The long-prevalent belief that what is proposed as truth or reason can only be credited in the degree that it is consistent with the strata of physical reality by any means available to our experience is mistaken. It is mistaken in its conception of the nature of the physical, and, therefore, in the nature of everything else. It has insisted that what it offers as the sole model of reality is exhaustively pertinent to every meaningful question about reality, dismissing as not meaningful every question to which it is not pertinent. But, for some time now, science has been fetching back strange reports, about the radical apparent discontinuity between volatile reality at the subatomic level and the stolid lawfulness of reality at the scale of our experience, for example. The fathomless anomalies of the infinitesimal present as any ordinary day, any transient thought. We know now that physical being as we experience it is wildly untypical in cosmic terms. Reality as we know it now does not yield or legitimize a narrow or prejudicial vocabulary. Science has given us grounds for a liberating humility. We need not continue to encumber our thinking with strictures it has long since put aside.

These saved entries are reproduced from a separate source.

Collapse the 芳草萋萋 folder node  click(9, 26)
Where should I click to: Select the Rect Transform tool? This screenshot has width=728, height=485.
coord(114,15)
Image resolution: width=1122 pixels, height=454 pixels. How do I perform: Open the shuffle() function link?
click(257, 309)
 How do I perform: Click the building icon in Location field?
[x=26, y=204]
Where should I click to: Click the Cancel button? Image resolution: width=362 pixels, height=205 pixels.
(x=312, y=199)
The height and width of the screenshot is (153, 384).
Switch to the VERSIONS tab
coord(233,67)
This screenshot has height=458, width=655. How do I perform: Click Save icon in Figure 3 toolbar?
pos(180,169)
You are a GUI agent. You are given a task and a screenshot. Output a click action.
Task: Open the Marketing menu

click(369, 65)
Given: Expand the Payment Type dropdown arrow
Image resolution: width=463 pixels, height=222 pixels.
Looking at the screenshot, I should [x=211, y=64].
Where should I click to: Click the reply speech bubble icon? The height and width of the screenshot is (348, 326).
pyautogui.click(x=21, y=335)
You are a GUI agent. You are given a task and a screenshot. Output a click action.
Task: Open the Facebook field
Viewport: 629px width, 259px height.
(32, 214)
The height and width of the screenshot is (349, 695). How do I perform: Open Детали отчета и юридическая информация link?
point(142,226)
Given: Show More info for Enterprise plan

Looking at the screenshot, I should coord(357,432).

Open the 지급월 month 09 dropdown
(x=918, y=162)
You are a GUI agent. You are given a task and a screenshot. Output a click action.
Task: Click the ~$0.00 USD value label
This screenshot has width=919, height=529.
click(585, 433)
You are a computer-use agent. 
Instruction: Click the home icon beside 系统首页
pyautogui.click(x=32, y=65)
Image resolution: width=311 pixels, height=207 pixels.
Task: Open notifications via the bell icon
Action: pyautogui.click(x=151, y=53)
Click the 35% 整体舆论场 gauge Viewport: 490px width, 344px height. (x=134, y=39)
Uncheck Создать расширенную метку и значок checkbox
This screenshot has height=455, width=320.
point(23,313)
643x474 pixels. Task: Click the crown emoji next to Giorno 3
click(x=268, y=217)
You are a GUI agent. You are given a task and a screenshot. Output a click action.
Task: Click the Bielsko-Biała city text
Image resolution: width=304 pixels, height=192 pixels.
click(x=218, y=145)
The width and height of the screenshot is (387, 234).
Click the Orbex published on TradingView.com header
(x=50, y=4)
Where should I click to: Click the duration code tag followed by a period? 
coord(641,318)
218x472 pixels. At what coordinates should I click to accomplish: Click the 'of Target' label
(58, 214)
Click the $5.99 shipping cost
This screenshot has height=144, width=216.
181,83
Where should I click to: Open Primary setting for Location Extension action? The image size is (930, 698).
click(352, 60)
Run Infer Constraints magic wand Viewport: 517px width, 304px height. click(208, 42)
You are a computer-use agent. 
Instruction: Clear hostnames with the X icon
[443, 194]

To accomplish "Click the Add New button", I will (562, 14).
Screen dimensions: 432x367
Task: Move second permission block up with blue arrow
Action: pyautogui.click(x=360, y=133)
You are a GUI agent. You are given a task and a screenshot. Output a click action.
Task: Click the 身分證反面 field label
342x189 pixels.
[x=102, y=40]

We should instead be finding language that is capable, capacious, and responsive. The expectations induced by any fixed approach should be relaxed, in pondering history as surely as in considering human nature or the depths of physical reality. Ideology has been a terrible mistake, theory another one. Both mimic positivism in their stringencies and exclusions. There is no writer, and so on. Why should any given thing have happened? No theory, no convention or prejudice, should take precedence over the fact that, if it did happen, it arose out of the endless complexity of human life, human lives. The Puritan Thomas Shepard, generally credited with founding Harvard, remarked that a man with a wooden leg could trim his foot to fit his shoe, but in the case of a living limb this would not be advisable. Those who think about history should avoid such trimming, since they deal with living flesh, specifically those human swarms whose passage through the world is the sum and substance of history.

We have not yet absorbed the fact that history has fallen into our laps now. We hardly know what it is, let alone what we should do with it. We have been busy destroying the landmarks that might otherwise help us orient ourselves. We have impoverished ourselves of every sense of how, over time, a society emerged that we and most of the world have considered decent and fortunate. Could we save this good order from a present threat? If it collapsed, could we rebuild it? These are real questions.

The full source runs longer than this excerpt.